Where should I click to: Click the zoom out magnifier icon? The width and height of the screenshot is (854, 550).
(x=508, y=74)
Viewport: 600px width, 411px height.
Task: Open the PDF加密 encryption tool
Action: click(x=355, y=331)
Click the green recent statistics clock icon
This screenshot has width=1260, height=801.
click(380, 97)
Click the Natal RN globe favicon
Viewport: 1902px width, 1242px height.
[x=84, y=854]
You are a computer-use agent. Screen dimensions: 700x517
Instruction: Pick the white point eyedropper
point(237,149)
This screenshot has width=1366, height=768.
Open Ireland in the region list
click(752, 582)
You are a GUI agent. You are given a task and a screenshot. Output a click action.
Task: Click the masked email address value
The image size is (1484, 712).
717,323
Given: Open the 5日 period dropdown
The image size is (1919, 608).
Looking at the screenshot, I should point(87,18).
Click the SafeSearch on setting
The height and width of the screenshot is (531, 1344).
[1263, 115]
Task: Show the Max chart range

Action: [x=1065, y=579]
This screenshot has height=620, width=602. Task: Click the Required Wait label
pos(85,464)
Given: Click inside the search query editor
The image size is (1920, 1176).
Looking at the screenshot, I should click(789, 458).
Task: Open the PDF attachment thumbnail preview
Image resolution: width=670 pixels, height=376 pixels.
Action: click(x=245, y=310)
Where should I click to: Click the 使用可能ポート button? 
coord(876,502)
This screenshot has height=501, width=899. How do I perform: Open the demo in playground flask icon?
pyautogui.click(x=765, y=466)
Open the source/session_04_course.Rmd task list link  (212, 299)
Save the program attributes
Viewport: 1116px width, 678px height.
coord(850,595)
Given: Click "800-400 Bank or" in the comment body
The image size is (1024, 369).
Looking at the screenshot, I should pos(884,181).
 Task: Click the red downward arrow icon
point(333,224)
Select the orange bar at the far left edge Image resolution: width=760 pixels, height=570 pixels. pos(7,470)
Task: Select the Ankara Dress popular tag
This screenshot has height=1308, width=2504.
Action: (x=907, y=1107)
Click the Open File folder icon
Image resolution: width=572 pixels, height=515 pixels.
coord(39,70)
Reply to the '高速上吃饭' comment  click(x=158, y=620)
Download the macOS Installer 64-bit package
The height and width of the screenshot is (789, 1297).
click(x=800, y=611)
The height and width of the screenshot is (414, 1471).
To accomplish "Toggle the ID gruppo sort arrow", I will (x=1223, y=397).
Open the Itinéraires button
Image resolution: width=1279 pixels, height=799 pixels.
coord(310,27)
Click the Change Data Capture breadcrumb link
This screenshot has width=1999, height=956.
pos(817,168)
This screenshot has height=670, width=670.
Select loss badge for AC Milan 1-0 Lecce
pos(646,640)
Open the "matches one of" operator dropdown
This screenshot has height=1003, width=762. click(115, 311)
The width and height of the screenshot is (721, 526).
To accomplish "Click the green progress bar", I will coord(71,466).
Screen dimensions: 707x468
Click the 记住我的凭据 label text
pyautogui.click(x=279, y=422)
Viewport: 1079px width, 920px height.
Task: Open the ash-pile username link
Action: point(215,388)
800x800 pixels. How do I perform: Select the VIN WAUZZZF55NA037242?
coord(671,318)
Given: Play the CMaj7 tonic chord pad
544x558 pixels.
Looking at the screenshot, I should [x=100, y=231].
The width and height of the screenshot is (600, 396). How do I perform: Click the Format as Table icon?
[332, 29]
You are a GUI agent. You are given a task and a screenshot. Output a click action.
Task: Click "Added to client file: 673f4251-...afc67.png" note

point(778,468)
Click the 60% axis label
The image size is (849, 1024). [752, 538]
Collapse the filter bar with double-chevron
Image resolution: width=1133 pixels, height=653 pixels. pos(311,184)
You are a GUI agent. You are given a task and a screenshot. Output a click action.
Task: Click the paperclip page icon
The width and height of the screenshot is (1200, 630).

| TASK INSTRUCTIONS |
Copy verbatim the span of lines that begins with the line holding "Given: Play the CMaj7 tonic chord pad" and ends at the last line of the records.

| OUTPUT OF THE EXERCISE |
Given: Play the CMaj7 tonic chord pad
544x558 pixels.
Looking at the screenshot, I should [x=100, y=231].
The width and height of the screenshot is (600, 396). How do I perform: Click the Format as Table icon?
[332, 29]
You are a GUI agent. You are given a task and a screenshot. Output a click action.
Task: Click "Added to client file: 673f4251-...afc67.png" note

point(778,468)
Click the 60% axis label
The image size is (849, 1024). [752, 538]
Collapse the filter bar with double-chevron
Image resolution: width=1133 pixels, height=653 pixels. pos(311,184)
You are a GUI agent. You are given a task and a screenshot. Output a click action.
Task: Click the paperclip page icon
The width and height of the screenshot is (1200, 630).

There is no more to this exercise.